As luck would have it, the bucket sprang a leak and Tai-tai took it to the camp tinsmith, George Cox, for repair. George, who happened to spot "TK" tooled into its base, mentioned that to that fine TGS Science master Mr Foxlee in the hearing of Peter Lawless, Chief of Police in Tientsin's British Concession, now head of Camp Discipline.

When word spread through the camp that an investigation was under way for the theft of the bucket, Tai-tai crashed into the Discipline office and delivered such a tongue lashing to the poor beleaguered police chief, who knew very well from old of her fiery spirit and sagacity as a fighter that he thought twice about laying charges.

George, an old family friend, was so dismayed by the trouble he caused, presented Tai-tai with a shiny new bucket with her name tooled into the base.

The drawing above, by Jeremy Power of North Vancouver BC, shows Tientsin internees lining up for breakfast.

Saturday, June 27, 2009

Brian Power's real upbringing in Tientsin aka the Ford of Heaven

Regarding books about Tientsin, otherwise known as the Ford of Heaven, I should have included a commentary on my brother Brian's real upbringing in China. You will find this by clicking on Brian's Real Upbringing in the Ford of Heaven. And when the page opens, look down the right hand side to the foot of the page and click again where it says "Read in Classic mode".

Thursday, June 25, 2009

Books on Tientsin - the Ford of Heaven

As can be expected, there is no shortage of books written about Tientsin during the 85 year period of the foreign concessions that existed there.

One book stands out above all as being the definitive work on the subject. It is O. Rasmussen's Tientsin - An Illustrated Outline of History, published in 1925.

Long out of print, it is very hard to come by, but there are copies in libraries. I saw one at the City of London Library and another at the Seattle Public Library.

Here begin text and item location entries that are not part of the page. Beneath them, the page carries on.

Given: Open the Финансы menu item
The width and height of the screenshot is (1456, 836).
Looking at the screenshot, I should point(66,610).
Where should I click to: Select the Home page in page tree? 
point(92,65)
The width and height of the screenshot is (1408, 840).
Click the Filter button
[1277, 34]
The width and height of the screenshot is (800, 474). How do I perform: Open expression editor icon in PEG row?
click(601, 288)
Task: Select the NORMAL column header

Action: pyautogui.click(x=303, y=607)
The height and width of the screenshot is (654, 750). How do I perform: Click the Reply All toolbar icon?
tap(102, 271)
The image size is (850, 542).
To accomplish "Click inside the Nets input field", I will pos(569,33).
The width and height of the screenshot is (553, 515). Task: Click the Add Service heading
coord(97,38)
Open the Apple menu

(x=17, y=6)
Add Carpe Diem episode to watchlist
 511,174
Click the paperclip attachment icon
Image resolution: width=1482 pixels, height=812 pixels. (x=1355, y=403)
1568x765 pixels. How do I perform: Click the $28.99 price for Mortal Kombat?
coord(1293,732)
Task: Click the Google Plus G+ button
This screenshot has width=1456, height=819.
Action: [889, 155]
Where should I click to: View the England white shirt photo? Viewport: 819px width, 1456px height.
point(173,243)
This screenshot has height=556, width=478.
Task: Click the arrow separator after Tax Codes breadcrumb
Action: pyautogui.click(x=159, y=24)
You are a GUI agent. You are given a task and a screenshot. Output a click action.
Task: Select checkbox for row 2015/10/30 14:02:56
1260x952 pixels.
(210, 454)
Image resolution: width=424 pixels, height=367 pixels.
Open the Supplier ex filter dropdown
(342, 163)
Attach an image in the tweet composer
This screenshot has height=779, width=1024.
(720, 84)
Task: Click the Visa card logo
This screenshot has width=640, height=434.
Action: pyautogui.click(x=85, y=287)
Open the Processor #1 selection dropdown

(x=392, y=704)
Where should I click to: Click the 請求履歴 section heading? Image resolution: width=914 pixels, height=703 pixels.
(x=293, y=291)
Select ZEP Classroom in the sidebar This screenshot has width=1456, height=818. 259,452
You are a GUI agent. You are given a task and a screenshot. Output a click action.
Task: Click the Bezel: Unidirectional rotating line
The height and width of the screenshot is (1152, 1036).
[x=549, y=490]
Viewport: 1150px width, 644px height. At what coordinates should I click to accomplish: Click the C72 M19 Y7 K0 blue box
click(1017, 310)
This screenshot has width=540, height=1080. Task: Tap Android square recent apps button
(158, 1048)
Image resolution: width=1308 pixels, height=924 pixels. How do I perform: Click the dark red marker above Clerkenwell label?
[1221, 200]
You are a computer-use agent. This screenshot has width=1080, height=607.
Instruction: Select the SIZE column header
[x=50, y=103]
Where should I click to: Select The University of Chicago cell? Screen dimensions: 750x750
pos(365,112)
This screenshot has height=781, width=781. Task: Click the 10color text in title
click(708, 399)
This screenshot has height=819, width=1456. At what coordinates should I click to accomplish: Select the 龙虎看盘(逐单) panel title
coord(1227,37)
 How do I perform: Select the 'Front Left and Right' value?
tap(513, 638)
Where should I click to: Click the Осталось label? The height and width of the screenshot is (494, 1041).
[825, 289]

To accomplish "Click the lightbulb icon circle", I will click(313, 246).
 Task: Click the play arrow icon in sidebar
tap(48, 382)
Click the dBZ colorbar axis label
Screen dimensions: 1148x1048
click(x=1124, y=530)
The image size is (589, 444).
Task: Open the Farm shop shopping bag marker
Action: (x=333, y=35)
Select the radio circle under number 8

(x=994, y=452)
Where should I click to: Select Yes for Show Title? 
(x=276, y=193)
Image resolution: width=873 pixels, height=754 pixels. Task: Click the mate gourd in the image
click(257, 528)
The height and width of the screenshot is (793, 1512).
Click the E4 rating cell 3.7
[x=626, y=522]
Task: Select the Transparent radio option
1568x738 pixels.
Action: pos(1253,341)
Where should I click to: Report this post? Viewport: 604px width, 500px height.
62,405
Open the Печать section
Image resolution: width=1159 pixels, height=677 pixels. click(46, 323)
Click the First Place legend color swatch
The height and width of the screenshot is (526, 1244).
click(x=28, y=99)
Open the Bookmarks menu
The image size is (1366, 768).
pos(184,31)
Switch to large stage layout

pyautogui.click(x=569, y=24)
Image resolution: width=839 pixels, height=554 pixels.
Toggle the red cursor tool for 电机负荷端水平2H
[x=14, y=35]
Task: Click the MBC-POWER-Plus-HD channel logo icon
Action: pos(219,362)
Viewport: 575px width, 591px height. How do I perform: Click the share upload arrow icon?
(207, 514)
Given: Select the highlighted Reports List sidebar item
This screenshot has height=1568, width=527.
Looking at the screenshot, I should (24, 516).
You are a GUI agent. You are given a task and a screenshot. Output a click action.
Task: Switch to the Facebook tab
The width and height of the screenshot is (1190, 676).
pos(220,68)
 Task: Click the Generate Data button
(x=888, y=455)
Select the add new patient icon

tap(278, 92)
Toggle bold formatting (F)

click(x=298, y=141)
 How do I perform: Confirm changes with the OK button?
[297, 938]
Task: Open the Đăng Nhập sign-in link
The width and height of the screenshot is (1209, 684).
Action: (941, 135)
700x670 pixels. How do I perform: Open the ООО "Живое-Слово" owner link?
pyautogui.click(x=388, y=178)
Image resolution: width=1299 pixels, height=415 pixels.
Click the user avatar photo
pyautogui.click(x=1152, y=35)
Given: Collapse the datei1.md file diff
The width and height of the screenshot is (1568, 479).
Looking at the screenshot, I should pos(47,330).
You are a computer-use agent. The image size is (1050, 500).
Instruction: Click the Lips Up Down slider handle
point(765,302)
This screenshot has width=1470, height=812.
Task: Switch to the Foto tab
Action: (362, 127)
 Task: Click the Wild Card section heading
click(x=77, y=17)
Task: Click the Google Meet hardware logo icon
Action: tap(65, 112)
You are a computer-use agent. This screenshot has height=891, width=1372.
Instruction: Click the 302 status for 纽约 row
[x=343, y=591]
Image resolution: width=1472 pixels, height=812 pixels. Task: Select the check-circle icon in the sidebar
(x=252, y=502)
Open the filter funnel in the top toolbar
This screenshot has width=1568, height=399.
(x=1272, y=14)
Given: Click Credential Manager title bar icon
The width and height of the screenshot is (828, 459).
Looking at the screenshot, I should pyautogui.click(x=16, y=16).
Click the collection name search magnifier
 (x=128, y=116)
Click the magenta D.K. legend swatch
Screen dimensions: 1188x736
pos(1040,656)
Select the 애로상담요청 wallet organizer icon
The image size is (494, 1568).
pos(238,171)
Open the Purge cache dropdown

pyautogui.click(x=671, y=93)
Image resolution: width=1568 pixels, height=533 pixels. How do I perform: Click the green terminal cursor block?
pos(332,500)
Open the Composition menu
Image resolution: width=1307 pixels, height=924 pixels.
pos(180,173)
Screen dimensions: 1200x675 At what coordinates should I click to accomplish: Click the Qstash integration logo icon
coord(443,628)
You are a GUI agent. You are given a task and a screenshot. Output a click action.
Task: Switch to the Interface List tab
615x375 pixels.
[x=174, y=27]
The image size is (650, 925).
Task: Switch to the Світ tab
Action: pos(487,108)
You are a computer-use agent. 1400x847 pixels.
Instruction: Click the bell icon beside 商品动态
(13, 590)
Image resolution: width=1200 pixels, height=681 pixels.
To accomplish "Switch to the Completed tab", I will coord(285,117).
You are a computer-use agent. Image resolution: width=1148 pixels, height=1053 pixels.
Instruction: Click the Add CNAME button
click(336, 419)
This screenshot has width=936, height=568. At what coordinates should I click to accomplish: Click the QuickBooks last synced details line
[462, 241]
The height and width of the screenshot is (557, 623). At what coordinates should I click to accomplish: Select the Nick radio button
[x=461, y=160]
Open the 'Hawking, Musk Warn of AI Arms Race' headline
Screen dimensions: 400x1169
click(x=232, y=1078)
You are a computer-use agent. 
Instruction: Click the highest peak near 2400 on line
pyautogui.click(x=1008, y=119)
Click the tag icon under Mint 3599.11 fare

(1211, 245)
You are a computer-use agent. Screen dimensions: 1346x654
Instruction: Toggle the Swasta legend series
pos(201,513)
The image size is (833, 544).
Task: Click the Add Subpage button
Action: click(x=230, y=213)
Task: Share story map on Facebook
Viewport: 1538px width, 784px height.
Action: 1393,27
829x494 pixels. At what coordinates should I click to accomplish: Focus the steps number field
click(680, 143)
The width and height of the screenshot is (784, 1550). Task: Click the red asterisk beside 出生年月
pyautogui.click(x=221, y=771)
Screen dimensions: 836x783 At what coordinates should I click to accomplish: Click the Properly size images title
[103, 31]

Here are some little known titles with fine and accurate descriptions of Tientsin of the period.

Please Don't Walk On My Grave, Part 2, by Vera Skoblin.
An Edge In Wordways, by Richard Dyott.
Grace in China, by Eleanor Cooper and William Liu.
Passport For China, by Alexander Burgess.
Shanhaikwan, by Iolanda Gironi Morante.
Avshalomov's Winding Way, by Jacob and Aaron Avshalomov.
Honourable Stomach Is Empty, by Tom Henling Wade.

Thursday, June 18, 2009

Upbringing in China's Ford of Heaven

What was it like for a foreign child to grow up during the 1920s and 30s in China's ancient Ming city of Tientsin (now spelled Tianjin) which, never mind the English spelling, was always known to the Chinese as the Ford of Heaven?

The objective of this Blog is to invite Old China Hands or their descendants or anyone interested in the foreign presence in China before WWII to exchange views or experiences and to see historical photographs and other memorabilia.